Records supplied —
::::::::

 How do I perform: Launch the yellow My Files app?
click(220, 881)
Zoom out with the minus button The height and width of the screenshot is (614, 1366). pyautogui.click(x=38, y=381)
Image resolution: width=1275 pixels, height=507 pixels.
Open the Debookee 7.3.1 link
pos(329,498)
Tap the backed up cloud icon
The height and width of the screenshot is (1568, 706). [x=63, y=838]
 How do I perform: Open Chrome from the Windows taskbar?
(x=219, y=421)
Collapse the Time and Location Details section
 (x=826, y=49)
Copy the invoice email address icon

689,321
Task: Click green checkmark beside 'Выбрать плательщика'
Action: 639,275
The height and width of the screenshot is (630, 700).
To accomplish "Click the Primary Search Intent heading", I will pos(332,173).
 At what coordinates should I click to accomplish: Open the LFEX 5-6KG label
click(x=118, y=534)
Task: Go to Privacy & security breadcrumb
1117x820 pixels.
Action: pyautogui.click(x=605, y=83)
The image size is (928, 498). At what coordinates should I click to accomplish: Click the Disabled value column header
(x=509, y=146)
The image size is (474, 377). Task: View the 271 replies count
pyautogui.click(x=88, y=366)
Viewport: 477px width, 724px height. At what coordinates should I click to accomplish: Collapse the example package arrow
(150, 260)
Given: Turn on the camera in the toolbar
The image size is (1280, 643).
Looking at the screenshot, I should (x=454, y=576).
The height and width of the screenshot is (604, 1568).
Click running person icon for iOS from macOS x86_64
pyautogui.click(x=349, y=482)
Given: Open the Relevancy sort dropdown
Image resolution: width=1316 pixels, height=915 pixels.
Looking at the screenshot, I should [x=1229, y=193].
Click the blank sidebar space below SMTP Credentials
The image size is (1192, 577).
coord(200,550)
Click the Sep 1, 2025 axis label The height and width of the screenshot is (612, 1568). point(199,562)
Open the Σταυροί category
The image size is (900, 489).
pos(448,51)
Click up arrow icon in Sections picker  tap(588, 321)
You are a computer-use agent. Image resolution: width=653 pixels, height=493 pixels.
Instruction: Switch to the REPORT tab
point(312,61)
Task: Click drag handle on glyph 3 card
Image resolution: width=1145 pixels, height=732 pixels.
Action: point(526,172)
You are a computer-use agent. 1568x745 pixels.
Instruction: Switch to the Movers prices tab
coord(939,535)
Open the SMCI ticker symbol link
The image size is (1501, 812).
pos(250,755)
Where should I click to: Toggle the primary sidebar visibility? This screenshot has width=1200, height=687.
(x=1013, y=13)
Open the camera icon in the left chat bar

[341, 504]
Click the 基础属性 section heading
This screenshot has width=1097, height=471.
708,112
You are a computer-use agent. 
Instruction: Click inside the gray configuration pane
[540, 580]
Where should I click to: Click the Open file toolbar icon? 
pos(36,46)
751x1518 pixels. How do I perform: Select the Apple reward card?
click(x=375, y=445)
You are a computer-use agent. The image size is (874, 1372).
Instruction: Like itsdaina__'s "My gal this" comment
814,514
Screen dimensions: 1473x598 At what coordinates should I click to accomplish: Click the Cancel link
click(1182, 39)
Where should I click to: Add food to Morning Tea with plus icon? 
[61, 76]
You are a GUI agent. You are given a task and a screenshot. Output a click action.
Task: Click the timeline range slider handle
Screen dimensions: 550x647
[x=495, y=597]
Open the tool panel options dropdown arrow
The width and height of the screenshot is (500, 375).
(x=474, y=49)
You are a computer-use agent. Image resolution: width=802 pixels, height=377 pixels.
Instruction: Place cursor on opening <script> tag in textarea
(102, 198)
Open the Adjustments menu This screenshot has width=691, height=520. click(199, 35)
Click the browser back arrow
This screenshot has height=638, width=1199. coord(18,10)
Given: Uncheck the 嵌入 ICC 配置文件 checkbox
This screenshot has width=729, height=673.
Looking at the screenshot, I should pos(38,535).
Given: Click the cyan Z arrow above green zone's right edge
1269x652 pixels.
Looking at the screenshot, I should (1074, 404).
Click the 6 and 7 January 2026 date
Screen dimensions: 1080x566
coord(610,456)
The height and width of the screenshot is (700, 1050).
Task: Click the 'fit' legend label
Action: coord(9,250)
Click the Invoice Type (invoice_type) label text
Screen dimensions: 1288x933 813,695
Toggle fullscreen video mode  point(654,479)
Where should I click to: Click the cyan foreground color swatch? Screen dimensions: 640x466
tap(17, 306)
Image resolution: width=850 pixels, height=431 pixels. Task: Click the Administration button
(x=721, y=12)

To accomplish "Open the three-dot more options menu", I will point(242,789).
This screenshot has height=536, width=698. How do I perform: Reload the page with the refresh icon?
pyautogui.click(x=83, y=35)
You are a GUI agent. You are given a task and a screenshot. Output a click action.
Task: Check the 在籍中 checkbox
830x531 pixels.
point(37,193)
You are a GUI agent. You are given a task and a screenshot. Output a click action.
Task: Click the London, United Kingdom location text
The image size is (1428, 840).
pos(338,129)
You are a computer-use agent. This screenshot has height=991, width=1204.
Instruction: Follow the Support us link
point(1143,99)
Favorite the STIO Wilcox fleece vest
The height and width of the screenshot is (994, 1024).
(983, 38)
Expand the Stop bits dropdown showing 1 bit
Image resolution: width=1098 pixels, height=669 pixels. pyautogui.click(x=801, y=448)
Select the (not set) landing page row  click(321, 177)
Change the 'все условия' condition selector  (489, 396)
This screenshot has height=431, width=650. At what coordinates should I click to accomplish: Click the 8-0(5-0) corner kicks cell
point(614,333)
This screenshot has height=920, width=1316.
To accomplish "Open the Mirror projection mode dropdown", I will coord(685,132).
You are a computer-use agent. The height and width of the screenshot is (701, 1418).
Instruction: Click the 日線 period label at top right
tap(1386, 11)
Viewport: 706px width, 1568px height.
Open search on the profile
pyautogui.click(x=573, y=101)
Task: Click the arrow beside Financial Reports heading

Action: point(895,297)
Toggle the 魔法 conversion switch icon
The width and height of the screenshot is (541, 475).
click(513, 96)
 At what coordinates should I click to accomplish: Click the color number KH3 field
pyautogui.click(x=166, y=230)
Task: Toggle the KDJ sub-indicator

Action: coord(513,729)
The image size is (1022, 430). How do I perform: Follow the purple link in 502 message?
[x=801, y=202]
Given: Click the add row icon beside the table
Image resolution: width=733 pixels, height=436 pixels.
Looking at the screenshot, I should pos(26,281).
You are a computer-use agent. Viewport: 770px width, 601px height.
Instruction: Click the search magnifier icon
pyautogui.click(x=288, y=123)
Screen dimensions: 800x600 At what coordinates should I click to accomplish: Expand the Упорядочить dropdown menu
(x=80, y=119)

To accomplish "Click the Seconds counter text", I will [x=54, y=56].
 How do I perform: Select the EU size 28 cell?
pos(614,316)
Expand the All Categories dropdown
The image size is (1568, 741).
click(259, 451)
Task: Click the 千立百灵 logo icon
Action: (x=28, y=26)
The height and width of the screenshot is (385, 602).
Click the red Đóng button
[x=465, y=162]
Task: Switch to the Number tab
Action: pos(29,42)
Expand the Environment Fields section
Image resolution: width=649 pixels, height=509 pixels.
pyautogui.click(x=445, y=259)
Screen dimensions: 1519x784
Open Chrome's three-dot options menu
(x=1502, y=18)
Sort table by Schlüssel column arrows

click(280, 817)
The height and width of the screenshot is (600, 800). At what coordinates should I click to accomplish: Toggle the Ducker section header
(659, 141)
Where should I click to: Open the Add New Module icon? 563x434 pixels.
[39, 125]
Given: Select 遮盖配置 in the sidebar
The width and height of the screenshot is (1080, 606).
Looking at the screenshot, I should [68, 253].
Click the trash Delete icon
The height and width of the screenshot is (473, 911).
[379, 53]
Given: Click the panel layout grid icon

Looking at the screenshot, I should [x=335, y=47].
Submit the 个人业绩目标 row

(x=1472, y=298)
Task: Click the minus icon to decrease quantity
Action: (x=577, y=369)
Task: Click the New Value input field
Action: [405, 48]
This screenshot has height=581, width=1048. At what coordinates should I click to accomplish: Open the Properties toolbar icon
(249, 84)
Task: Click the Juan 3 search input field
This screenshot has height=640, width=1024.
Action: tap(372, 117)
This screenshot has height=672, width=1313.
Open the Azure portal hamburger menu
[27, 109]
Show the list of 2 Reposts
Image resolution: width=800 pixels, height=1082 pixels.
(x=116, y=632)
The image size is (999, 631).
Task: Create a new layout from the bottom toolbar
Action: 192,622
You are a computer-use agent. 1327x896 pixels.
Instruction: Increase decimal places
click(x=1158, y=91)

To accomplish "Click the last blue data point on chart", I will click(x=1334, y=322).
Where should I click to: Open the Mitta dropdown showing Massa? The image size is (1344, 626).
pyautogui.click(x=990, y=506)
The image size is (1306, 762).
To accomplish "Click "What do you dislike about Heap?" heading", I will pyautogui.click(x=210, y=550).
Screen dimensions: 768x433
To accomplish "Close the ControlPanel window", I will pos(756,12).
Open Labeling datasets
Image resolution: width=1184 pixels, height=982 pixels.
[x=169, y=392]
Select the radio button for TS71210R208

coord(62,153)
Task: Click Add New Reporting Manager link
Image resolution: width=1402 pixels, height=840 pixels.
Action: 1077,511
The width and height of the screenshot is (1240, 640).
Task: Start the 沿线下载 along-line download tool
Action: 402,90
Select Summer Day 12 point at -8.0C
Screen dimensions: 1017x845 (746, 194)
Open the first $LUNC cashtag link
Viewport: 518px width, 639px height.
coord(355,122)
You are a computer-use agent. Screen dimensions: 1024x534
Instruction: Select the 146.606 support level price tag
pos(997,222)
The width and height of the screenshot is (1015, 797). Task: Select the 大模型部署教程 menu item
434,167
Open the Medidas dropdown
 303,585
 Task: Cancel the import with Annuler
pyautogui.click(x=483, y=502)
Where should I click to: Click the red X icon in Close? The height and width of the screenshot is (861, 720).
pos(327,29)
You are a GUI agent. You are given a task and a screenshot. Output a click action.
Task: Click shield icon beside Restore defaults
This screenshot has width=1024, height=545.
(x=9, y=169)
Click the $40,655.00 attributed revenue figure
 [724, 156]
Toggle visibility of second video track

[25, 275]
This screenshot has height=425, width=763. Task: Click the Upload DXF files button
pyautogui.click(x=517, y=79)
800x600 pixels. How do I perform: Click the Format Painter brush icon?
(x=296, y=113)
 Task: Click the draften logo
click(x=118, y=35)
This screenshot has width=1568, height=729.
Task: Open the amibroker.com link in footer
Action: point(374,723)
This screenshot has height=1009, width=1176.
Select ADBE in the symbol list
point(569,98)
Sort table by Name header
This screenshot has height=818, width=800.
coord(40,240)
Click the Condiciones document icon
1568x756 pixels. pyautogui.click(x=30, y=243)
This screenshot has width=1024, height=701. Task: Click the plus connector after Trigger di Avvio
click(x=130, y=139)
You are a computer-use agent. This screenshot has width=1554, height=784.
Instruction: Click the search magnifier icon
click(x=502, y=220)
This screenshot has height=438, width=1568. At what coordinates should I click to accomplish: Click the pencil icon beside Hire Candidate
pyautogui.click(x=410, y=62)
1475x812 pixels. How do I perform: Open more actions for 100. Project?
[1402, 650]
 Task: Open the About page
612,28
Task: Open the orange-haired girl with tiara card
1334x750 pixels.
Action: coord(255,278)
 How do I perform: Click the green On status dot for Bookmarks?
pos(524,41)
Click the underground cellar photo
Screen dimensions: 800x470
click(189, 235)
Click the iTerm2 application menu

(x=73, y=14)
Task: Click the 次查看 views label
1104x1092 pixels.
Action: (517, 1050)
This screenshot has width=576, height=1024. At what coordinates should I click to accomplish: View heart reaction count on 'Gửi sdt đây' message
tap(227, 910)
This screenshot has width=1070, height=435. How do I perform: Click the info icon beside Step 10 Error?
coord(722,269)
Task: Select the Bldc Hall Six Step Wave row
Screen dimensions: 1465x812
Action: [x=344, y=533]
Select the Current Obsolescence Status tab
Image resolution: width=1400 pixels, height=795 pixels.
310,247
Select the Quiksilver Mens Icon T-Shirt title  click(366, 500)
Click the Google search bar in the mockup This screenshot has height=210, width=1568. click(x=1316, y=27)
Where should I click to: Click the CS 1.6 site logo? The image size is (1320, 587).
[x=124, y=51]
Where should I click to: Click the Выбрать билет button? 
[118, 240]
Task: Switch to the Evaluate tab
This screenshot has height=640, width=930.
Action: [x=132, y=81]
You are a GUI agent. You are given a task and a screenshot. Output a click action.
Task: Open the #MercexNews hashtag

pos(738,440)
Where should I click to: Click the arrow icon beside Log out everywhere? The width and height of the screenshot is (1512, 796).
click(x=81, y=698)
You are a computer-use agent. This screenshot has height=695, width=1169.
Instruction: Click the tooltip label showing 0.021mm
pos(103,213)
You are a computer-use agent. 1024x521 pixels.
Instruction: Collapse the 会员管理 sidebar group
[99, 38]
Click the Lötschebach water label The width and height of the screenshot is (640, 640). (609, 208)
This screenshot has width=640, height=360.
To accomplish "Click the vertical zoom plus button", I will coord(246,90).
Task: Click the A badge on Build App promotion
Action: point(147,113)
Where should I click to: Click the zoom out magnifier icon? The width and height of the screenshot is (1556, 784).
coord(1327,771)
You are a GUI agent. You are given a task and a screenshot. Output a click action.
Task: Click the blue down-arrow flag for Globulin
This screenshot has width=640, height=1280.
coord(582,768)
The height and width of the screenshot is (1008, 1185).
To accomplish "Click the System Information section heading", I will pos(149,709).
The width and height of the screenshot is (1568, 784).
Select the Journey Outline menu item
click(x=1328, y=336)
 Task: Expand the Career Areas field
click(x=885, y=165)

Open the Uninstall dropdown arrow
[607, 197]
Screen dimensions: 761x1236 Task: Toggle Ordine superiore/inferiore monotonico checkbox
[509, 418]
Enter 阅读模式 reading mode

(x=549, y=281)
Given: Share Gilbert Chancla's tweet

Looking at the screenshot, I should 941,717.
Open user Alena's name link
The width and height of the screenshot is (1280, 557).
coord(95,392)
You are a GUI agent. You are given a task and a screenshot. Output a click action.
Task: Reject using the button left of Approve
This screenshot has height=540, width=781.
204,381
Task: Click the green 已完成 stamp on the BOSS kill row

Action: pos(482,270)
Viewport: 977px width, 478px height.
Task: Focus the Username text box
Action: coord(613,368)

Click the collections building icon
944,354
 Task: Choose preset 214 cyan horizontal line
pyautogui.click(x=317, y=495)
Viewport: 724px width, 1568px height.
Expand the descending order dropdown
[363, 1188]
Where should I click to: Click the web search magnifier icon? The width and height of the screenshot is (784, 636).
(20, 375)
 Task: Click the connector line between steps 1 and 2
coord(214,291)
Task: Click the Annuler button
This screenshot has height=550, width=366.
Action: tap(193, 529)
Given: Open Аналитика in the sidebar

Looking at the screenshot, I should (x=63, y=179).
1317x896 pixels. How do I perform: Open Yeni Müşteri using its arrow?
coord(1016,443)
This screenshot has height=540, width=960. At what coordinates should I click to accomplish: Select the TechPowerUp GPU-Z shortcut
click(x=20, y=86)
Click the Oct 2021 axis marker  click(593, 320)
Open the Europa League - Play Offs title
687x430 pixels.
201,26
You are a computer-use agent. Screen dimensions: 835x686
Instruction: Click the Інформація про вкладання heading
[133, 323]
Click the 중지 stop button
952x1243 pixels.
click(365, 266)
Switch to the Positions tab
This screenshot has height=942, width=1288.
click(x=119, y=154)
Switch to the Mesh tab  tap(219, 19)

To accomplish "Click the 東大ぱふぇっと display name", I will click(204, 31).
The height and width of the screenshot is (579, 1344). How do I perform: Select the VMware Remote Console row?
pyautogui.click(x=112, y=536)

::::::::

What you will do — Within the listing above, give again exactly every line from the line with "1104x1092 pixels." through the line with "Task: Select the Bldc Hall Six Step Wave row", both included, and no other line.

Task answer —
1104x1092 pixels.
Action: (517, 1050)
This screenshot has width=576, height=1024. At what coordinates should I click to accomplish: View heart reaction count on 'Gửi sdt đây' message
tap(227, 910)
This screenshot has width=1070, height=435. How do I perform: Click the info icon beside Step 10 Error?
coord(722,269)
Task: Select the Bldc Hall Six Step Wave row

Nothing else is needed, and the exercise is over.